Isura Nirmal
Isura Nirmal

Reputation: 787

Singular and Plural words matching with Pandas

This question is an extension to my previous question Multiple Phrases Matching Python Pandas. Although I had figured out the way after an answer to solve my problem, some typical problem in singular and plural words appeared.

ingredients=pd.Series(["vanilla extract","walnut","oat","egg","almond","strawberry"])

df=pd.DataFrame(["1 teaspoons vanilla extract","2 eggs","3 cups chopped walnuts","4 cups rolled oats","1 (10.75 ounce) can Campbell's Condensed Cream of Chicken with Herbs Soup","6 ounces smoke-flavored almonds, finely chopped","sdfgsfgsf","fsfgsgsfgfg","2 small strawberries"])

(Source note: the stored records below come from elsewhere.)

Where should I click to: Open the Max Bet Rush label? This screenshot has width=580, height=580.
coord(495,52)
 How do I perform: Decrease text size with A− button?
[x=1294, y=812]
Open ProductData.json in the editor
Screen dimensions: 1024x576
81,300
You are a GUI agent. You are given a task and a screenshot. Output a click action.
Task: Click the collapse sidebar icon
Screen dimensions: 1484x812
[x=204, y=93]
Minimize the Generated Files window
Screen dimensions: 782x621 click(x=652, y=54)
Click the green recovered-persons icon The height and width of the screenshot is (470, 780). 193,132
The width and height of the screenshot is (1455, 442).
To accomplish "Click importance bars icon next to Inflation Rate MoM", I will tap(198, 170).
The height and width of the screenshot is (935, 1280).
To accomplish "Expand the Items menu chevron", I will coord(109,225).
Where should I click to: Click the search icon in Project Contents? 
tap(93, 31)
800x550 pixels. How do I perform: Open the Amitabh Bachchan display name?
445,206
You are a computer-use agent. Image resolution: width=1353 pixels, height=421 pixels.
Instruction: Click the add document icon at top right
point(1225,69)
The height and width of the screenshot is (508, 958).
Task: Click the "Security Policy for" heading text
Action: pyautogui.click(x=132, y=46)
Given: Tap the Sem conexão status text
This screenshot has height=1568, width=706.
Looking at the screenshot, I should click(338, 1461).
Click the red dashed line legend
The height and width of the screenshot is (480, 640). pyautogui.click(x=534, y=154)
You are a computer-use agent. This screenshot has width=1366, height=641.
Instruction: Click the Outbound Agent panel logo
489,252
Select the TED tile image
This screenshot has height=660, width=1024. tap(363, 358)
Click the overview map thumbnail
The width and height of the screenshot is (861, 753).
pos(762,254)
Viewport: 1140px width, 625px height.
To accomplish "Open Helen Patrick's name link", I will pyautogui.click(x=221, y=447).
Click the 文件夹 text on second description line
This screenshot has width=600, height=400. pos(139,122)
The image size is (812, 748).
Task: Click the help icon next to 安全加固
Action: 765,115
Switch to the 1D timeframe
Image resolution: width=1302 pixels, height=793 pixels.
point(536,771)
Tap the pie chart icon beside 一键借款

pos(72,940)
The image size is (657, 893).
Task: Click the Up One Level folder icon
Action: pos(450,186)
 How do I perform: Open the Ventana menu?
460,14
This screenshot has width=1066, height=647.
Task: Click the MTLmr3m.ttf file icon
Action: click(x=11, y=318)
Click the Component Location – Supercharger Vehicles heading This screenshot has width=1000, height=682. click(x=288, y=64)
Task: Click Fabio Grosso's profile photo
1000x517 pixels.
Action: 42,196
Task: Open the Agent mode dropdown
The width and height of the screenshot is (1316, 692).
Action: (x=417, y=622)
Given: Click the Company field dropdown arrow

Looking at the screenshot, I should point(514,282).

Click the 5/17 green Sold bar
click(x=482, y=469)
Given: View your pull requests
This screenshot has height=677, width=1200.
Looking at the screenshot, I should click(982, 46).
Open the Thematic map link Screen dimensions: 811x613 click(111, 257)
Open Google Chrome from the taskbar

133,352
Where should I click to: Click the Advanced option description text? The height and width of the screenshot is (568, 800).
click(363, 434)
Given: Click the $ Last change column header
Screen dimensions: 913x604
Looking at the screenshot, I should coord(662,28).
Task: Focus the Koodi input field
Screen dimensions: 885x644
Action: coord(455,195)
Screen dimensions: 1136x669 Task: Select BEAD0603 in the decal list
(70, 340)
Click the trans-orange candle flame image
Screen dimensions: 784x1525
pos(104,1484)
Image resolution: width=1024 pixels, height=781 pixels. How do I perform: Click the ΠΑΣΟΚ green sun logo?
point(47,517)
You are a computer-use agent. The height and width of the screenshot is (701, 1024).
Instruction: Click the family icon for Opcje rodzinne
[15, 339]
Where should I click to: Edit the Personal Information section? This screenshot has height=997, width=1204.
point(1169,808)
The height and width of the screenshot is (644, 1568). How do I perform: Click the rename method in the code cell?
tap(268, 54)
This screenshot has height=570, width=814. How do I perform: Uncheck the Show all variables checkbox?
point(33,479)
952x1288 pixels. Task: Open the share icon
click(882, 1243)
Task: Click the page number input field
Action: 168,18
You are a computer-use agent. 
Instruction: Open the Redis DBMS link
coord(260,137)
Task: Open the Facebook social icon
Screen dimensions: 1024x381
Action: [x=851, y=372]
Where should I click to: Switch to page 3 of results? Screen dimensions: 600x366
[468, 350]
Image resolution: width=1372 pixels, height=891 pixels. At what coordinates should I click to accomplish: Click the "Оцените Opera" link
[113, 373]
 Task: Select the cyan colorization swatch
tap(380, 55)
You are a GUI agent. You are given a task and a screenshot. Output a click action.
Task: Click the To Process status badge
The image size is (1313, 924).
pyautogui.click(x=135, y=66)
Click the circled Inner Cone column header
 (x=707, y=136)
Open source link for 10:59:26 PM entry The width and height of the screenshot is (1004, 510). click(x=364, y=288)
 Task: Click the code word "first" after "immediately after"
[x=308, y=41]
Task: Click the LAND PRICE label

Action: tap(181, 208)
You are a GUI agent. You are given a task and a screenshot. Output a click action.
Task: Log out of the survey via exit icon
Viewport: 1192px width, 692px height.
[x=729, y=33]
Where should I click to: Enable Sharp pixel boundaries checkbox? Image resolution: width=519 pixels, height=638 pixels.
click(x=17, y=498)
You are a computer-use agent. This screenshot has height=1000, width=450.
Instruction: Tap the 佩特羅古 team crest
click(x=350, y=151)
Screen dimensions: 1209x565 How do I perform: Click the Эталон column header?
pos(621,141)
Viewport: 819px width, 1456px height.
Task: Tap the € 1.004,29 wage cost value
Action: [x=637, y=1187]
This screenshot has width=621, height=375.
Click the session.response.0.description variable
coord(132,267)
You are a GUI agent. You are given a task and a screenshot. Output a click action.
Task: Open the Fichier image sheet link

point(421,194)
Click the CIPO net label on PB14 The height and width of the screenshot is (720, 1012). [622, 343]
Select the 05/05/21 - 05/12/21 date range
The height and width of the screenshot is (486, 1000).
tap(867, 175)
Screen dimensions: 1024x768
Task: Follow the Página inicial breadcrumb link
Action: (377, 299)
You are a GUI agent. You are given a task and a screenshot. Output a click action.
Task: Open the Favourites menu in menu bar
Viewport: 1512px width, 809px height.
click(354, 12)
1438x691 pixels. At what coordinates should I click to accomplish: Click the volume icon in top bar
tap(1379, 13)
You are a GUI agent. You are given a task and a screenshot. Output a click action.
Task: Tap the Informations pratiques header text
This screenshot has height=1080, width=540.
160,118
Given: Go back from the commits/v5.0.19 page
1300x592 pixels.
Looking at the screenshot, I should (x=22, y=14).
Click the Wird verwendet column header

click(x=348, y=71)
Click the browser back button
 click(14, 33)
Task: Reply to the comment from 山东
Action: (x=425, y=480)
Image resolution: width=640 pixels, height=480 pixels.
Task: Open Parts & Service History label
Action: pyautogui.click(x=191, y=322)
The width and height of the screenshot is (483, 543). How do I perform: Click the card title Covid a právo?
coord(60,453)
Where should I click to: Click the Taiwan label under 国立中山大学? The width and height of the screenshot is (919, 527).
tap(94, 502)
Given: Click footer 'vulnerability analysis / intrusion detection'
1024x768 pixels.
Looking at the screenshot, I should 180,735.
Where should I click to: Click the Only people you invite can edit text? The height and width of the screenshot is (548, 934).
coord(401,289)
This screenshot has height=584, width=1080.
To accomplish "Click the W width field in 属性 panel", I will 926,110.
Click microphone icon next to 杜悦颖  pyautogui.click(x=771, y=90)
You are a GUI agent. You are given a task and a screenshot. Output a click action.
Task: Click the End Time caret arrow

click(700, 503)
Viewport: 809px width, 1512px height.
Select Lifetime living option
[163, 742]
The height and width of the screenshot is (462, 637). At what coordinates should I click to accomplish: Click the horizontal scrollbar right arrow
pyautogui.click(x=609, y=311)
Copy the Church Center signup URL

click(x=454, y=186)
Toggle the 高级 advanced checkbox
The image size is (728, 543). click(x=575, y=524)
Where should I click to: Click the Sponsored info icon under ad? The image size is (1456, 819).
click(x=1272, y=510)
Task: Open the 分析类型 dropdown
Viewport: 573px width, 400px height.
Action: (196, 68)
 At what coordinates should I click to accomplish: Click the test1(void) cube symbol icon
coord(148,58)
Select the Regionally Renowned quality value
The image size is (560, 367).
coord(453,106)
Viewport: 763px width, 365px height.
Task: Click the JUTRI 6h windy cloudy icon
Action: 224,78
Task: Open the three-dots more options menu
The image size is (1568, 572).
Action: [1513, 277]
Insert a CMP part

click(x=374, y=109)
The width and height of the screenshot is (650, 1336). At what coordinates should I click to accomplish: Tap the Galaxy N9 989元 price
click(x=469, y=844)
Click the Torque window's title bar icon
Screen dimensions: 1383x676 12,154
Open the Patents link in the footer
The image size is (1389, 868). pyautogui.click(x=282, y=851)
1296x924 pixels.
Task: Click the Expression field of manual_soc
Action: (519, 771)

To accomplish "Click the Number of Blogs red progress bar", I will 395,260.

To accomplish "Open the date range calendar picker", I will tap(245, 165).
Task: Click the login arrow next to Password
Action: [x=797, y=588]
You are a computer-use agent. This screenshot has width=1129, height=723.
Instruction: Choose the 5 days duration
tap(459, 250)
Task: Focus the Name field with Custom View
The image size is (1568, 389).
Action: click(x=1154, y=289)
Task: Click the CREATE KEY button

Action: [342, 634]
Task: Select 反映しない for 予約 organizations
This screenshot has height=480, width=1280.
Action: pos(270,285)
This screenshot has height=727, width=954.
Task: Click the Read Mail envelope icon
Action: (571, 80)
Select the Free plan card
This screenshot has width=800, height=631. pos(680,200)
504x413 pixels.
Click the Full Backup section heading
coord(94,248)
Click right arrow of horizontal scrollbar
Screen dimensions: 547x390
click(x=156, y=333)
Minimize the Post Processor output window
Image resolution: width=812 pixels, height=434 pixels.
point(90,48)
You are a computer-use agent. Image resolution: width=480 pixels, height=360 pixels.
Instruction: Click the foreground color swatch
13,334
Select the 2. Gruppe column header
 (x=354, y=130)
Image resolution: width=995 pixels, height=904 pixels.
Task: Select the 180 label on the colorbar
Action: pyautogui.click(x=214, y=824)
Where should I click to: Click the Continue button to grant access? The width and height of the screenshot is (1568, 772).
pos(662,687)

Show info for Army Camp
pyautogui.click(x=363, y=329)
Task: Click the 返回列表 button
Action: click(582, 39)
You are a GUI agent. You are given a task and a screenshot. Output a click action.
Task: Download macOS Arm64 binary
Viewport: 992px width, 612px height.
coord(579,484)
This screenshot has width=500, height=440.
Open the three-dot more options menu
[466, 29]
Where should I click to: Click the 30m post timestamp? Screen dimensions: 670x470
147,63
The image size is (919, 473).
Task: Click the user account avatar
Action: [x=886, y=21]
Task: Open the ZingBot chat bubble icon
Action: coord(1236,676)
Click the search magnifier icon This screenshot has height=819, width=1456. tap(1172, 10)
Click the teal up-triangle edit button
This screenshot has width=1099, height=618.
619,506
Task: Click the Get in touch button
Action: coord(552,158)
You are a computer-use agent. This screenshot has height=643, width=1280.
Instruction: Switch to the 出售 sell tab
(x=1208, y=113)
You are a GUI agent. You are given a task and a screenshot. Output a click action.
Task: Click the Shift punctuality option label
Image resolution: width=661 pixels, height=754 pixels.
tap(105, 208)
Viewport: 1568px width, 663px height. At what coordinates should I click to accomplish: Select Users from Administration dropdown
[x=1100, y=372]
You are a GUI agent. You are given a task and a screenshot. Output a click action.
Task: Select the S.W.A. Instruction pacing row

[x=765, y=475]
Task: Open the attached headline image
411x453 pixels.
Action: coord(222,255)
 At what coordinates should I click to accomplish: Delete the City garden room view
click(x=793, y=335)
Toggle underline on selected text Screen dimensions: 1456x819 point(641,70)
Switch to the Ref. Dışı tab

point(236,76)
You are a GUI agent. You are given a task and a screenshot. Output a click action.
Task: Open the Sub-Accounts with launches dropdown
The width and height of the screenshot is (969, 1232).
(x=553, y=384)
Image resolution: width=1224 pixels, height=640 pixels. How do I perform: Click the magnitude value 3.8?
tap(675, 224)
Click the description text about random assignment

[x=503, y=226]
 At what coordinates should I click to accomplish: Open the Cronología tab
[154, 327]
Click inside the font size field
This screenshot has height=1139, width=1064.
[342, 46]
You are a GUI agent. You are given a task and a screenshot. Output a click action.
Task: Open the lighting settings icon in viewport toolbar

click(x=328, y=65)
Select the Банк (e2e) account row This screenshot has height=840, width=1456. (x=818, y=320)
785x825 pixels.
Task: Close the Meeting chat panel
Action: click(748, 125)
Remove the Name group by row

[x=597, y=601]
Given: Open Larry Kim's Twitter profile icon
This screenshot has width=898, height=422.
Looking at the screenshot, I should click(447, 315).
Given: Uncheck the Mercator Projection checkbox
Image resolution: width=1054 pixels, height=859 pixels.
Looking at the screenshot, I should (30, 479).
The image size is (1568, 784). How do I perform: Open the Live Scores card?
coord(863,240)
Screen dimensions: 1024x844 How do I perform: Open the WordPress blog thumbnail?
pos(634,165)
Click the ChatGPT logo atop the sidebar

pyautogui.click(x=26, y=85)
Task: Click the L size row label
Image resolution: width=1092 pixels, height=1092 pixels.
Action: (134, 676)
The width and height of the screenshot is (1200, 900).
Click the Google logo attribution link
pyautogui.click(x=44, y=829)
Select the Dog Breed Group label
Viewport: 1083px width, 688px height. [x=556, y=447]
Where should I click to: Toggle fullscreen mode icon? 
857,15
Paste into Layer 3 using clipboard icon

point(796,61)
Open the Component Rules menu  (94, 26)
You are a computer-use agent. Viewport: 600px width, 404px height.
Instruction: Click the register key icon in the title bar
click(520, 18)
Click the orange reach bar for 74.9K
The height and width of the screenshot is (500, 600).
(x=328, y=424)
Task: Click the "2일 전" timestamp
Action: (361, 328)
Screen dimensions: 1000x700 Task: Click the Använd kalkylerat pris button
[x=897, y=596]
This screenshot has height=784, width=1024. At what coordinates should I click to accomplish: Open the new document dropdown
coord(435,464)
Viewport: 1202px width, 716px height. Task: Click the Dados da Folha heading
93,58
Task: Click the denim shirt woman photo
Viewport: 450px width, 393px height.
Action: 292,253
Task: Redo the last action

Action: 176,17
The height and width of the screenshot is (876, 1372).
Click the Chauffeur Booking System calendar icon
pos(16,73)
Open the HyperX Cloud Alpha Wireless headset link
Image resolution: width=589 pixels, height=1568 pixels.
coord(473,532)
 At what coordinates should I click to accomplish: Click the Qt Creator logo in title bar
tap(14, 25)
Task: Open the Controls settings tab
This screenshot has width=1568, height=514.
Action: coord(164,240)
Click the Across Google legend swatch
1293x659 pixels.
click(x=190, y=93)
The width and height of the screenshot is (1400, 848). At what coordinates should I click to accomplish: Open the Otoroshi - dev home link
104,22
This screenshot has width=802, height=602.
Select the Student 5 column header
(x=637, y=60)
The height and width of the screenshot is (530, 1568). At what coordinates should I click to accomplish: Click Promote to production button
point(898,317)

What I simply needed was match the phrases in the ingredients Series with the phrases in the DataFrame. As a Pseudo code,

If ingredients(singular or plural) found in phrase in the DataFrame, return the ingredient. Or otherwise, return false.

This was achieved by an answer given as follows,

df.columns = ['val']
V = df.val.str.lower().values.astype(str)
K = ingredients.values.astype(str)
df['existence'] = map(''.join, np.where(np.char.count(V, K[...,np.newaxis]),K[...,np.newaxis], '').T)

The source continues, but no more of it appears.